Monthly Archives: April 2020

Art is about beauty

Artist Anita Gopal, who divides her time between Calcutta and London, talks about her charmed childhood in Calcutta

Gopal as a child / Sourced by the Telegraph

In part one of her story, artist Anita Gopal, who divides her time between Calcutta and London, talks about her charmed childhood in Calcutta, a chance meeting with artist David Hockney and her moment of truth

I was brought up in a very visual household. My father Prem was a British Raj dandy. He only wore Chinese silk shirts, sharkskin suits and bow ties that were hand-tied. He scoffed at the American clip-on versions. Never short-sleeved shirts: he considered it too vulgar for men to show their arms.

He dressed me and my brother Paul and my mother. He would take me to New Market in Calcutta and buy me dresses and matching knickers, shoes and bags…often six at a time!

I was told that there was a clear distinction between good and bad taste. It was not a matter of opinion.

Anita Gopal / Sourced by the Telegraph

My mother Rosalie was a beauty and glamorous. She was English and came from a family in which beauty was highly prized. My parents met and married in London and travelled to India on a P & O liner in 1947 to land in the middle of Partition. My father’s family were Punjabis from Lahore and were Hindus, so they left everything and ended up in Delhi. My grandfather Nand, who had also been a British dandy, followed Gandhi and started wearing dhotis!

#### [Exercise A]
According to the Anita Gopal article, in what year did her parents travel to India?
#### [Exercise B]
Please transcribe the passage of the Anita Gopal article, starting with "In part one" and going on through "six at a time!".

#### [Saved items]
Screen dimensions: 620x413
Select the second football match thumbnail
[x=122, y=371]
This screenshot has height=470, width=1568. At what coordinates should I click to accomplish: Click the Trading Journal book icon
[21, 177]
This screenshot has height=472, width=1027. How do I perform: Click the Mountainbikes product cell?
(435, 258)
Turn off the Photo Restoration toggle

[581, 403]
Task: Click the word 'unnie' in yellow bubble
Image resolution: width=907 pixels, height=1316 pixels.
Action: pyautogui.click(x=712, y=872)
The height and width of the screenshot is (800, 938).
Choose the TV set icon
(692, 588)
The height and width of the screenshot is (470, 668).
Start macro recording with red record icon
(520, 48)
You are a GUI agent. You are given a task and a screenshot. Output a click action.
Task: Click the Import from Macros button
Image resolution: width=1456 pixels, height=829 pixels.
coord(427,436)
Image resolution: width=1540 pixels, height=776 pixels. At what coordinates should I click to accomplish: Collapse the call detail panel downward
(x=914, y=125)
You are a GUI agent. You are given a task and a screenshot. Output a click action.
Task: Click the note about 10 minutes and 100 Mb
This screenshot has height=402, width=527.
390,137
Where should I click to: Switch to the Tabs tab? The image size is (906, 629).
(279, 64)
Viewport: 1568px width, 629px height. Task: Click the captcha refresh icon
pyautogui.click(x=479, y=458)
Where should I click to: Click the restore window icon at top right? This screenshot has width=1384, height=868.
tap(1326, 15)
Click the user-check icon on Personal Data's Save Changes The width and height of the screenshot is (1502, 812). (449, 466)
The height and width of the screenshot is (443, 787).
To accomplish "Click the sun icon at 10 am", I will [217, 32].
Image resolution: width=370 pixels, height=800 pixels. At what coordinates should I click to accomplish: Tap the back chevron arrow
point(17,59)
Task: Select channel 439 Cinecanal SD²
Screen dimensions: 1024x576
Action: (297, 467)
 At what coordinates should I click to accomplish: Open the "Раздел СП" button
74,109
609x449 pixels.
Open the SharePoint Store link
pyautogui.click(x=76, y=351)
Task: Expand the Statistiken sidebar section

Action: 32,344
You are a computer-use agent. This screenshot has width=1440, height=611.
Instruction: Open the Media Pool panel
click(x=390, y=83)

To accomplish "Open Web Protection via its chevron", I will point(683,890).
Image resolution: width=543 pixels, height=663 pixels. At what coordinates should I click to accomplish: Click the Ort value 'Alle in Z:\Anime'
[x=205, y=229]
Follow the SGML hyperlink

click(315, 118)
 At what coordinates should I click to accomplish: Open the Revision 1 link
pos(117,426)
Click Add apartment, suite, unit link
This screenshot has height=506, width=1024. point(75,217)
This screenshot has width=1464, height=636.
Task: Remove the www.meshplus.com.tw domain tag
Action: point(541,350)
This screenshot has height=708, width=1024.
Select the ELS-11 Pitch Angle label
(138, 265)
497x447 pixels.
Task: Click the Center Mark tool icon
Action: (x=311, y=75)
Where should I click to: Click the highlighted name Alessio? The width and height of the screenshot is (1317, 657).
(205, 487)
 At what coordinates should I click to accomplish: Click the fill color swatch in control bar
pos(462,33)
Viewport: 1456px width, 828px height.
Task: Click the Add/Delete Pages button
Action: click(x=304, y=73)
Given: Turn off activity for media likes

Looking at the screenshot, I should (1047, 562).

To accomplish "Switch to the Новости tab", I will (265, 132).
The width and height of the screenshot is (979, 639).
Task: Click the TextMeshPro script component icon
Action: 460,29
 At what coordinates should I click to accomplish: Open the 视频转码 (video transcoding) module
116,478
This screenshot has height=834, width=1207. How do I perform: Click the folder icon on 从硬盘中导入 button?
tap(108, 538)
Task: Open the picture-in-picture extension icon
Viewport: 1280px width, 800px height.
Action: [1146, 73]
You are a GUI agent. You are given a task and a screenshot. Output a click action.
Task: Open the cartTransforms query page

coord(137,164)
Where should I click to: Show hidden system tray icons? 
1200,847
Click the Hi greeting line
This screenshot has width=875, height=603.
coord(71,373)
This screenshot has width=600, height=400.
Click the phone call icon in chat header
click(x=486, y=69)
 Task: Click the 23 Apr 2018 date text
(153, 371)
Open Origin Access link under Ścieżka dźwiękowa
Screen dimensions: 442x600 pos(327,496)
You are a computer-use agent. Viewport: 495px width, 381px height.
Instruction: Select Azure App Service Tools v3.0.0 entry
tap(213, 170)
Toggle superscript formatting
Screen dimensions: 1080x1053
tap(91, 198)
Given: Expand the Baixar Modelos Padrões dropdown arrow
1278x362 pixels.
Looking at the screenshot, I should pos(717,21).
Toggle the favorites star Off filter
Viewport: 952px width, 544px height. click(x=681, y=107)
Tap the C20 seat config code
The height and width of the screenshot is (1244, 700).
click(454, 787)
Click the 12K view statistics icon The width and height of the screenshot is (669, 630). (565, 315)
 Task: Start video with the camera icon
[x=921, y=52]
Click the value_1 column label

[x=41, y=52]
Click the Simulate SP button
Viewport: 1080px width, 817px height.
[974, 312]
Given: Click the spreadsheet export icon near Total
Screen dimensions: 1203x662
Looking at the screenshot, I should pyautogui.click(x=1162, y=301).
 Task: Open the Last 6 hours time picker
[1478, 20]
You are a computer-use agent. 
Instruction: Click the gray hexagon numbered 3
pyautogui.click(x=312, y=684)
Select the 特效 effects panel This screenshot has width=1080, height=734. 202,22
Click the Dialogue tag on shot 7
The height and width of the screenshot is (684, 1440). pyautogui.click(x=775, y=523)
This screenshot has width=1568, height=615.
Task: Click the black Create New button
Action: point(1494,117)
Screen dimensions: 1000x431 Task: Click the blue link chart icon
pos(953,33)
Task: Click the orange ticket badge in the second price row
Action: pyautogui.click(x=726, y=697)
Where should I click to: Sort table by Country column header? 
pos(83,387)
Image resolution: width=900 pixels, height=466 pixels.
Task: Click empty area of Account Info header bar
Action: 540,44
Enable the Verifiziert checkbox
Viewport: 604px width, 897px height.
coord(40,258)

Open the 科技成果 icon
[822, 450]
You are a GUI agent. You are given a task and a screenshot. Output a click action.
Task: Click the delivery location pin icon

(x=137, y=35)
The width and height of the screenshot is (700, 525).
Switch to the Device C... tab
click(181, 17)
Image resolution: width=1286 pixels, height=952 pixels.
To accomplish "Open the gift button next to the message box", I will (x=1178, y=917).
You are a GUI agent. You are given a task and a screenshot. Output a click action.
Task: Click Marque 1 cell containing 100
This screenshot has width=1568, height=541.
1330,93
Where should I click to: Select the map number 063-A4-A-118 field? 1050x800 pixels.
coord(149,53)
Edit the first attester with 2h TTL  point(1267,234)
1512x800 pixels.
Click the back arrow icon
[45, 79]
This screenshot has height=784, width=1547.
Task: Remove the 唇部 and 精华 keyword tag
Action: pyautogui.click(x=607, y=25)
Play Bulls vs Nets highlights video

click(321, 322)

#### [Written reply A]
1947

#### [Written reply B]
In part one of her story, artist Anita Gopal, who divides her time between Calcutta and London, talks about her charmed childhood in Calcutta, a chance meeting with artist David Hockney and her moment of truth

I was brought up in a very visual household. My father Prem was a British Raj dandy. He only wore Chinese silk shirts, sharkskin suits and bow ties that were hand-tied. He scoffed at the American clip-on versions. Never short-sleeved shirts: he considered it too vulgar for men to show their arms.

He dressed me and my brother Paul and my mother. He would take me to New Market in Calcutta and buy me dresses and matching knickers, shoes and bags…often six at a time!